The annual payroll tax increase assessed on employers amounts to $21 per worker. According to the EDD’s report, the FUTA credit phaseout resulted in a $396 million tax increase on employers in 2023, $770 million in 2024, and a projected $1.2 billion in 2025. For the current tax year, employers are able to deduct 4.5 percent of their tax liability.

Unemployment insurance benefit disbursements to unemployed Californians have remained relatively steady in recent years. Disbursements totaled $6.8 billion in 2023, $7.1 billion in 2024, and are projected to total $7 billion in 2025.

California has faced prolonged insolvency in the UI Fund previously. During the Great Recession, the UI Fund was quickly depleted, forcing California to take an $11 billion loan from the federal government. From 2011 to 2018, California businesses faced higher employment taxes to repay this debt.
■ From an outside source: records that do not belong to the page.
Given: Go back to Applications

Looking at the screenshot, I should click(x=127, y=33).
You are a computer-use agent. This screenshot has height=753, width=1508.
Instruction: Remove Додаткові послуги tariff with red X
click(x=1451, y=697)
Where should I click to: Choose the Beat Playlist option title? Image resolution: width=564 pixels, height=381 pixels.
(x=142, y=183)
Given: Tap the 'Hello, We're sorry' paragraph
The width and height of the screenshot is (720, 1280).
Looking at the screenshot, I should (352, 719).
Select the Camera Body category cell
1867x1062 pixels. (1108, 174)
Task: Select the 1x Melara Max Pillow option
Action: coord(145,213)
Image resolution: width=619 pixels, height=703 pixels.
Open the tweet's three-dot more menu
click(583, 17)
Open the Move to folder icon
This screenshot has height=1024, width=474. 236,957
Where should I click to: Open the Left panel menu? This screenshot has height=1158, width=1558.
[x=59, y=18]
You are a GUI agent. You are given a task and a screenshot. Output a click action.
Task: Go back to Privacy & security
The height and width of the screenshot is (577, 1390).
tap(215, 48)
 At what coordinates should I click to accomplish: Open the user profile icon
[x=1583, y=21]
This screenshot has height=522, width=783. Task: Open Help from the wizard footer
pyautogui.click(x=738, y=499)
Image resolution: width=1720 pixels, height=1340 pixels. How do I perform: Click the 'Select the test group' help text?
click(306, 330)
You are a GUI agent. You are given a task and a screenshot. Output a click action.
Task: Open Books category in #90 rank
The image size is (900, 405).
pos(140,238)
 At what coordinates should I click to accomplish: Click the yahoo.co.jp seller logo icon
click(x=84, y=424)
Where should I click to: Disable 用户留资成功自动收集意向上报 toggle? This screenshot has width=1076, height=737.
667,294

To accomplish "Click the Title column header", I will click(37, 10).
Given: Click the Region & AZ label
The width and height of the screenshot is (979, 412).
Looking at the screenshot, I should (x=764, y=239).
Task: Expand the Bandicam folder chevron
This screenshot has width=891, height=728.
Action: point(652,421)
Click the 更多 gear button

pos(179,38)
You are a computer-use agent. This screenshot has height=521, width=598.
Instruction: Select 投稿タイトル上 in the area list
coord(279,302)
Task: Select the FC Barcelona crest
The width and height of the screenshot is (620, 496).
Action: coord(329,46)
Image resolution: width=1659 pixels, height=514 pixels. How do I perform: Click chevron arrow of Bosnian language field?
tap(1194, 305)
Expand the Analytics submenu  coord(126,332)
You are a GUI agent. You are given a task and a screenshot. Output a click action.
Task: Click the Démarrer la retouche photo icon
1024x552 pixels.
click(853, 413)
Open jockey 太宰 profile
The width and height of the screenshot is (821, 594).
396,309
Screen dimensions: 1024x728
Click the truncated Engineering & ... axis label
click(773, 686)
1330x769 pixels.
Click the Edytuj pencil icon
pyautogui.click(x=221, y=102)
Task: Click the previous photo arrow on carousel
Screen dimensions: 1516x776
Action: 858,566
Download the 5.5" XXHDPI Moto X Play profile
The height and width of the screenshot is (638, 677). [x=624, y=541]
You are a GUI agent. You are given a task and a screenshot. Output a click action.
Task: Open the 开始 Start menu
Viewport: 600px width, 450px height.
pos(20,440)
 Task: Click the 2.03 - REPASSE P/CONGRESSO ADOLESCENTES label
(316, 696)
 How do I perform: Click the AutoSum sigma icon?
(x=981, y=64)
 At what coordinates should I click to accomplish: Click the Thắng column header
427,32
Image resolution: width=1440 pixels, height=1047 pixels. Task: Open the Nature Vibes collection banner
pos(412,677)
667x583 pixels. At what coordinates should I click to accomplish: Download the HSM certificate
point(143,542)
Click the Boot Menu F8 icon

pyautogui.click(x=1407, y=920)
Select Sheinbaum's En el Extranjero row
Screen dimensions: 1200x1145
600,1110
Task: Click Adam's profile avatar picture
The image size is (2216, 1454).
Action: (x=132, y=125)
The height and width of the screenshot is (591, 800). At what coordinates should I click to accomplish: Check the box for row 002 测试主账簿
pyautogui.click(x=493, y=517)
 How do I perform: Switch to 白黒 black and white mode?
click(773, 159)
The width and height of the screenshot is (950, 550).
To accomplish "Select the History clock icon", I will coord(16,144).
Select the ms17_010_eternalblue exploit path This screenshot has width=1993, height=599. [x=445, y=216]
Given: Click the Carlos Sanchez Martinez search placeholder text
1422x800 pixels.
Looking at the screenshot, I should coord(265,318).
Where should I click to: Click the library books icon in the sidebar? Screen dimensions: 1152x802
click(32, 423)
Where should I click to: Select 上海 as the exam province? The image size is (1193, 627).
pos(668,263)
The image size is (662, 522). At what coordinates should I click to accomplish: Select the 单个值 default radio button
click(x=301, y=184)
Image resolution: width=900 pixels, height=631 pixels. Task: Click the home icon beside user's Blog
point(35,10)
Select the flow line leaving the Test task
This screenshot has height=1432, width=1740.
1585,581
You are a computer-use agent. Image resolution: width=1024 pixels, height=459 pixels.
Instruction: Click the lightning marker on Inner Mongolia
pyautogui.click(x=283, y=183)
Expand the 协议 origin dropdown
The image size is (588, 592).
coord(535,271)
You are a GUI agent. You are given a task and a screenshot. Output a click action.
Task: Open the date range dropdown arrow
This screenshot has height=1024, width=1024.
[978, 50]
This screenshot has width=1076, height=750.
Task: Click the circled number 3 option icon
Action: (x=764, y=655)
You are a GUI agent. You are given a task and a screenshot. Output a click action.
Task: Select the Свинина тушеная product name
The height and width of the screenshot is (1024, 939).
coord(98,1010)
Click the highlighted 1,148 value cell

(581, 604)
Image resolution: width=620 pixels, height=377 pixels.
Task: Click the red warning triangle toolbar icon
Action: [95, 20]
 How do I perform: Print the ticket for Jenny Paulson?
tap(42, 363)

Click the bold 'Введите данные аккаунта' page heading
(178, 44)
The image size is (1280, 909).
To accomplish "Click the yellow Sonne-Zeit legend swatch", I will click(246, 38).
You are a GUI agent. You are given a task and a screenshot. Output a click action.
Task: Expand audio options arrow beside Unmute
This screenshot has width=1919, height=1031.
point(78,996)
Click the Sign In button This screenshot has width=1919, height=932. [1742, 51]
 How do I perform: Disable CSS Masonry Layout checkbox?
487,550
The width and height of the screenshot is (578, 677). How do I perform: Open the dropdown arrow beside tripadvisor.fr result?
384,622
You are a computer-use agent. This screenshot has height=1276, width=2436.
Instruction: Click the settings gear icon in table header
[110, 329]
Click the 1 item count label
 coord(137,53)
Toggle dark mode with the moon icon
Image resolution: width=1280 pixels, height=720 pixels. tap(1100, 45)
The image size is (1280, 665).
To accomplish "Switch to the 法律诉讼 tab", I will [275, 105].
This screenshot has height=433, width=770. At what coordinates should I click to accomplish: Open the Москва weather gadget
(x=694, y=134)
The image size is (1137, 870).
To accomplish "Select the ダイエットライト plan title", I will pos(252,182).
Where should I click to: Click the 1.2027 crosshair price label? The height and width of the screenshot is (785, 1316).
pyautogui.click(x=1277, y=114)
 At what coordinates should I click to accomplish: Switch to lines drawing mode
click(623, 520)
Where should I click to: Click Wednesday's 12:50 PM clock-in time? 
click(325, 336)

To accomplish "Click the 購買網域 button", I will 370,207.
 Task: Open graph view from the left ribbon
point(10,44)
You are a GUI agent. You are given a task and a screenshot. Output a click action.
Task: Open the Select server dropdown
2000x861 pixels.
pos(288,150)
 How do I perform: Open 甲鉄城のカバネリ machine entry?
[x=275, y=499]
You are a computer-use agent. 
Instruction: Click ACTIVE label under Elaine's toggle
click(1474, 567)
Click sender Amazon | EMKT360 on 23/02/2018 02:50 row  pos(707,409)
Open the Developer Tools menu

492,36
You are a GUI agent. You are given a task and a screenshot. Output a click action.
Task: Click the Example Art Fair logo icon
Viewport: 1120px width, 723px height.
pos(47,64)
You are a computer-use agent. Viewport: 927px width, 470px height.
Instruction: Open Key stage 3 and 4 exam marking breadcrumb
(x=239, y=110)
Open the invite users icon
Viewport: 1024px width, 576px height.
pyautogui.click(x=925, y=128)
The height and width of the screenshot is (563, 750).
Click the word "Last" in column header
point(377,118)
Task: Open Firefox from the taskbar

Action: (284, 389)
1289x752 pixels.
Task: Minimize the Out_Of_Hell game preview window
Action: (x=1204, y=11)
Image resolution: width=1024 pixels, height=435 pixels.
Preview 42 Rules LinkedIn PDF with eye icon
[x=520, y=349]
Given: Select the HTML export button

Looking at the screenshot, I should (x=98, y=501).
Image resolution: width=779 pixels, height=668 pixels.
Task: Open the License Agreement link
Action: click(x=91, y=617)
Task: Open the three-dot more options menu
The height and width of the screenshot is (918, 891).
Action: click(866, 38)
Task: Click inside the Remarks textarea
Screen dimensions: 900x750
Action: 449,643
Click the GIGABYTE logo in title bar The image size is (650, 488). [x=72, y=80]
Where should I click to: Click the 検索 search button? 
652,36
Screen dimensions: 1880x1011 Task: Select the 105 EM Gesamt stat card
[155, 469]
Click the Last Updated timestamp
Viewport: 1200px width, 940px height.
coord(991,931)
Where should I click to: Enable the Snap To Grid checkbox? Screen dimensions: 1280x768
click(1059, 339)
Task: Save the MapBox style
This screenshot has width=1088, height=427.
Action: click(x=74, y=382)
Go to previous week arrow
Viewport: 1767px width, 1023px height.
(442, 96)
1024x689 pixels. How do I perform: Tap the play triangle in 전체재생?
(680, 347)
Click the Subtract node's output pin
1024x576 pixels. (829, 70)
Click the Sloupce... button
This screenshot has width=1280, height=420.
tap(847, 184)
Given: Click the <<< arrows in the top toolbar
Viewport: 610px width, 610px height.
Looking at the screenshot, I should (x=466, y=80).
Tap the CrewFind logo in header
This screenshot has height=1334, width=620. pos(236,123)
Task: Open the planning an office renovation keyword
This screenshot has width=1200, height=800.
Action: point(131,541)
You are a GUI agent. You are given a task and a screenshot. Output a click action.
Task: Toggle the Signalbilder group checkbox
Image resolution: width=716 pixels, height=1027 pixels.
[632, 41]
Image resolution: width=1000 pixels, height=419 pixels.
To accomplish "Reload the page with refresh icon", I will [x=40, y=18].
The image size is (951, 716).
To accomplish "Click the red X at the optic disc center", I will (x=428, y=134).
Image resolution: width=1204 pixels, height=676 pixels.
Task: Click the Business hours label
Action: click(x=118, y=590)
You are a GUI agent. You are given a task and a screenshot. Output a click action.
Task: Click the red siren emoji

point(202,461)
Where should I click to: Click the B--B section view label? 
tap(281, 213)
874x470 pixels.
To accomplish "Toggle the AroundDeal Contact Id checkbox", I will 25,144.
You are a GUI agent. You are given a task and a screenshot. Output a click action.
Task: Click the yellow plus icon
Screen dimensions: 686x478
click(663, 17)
California Democratic leaders and the Legislative Analyst’s Office recently recommended changes to the state’s unemployment insurance system. In a report released last month, the analyst recommended increasing the taxable wage base subject to the tax to $46,800 (up from $7,000), establishing a reserve-building tax rate and standard tax rate, making changes to the employer experience rating, and refinancing the state’s current federal loan.

Brooke Armour, president of the California Center for Jobs and the Economy, stated that the analyst’s recommendations are too focused on increasing taxes on businesses.

“The legislative analyst focuses on how businesses can pay more,” Armour stated. “[The system] is broken, and the only way the state is looking to fix it is to put it on the backs of business.”

When asked last week about the state of California’s Unemployment Insurance Fund, Governor Gavin Newsom said he is interested in making changes, but did not clarify whether he is considering budgeting for additional payments to pay down the loan or increasing taxes on employers. The governor said he has been having “difficult private conversations on this topic going back years” with state lawmakers.

Republican Senator Suzette Martinez Valladares, vice chair of the Senate Revenue and Taxation Committee, said the governor “chose to squander the budget surplus in his first term instead of fixing his broken unemployment insurance system.”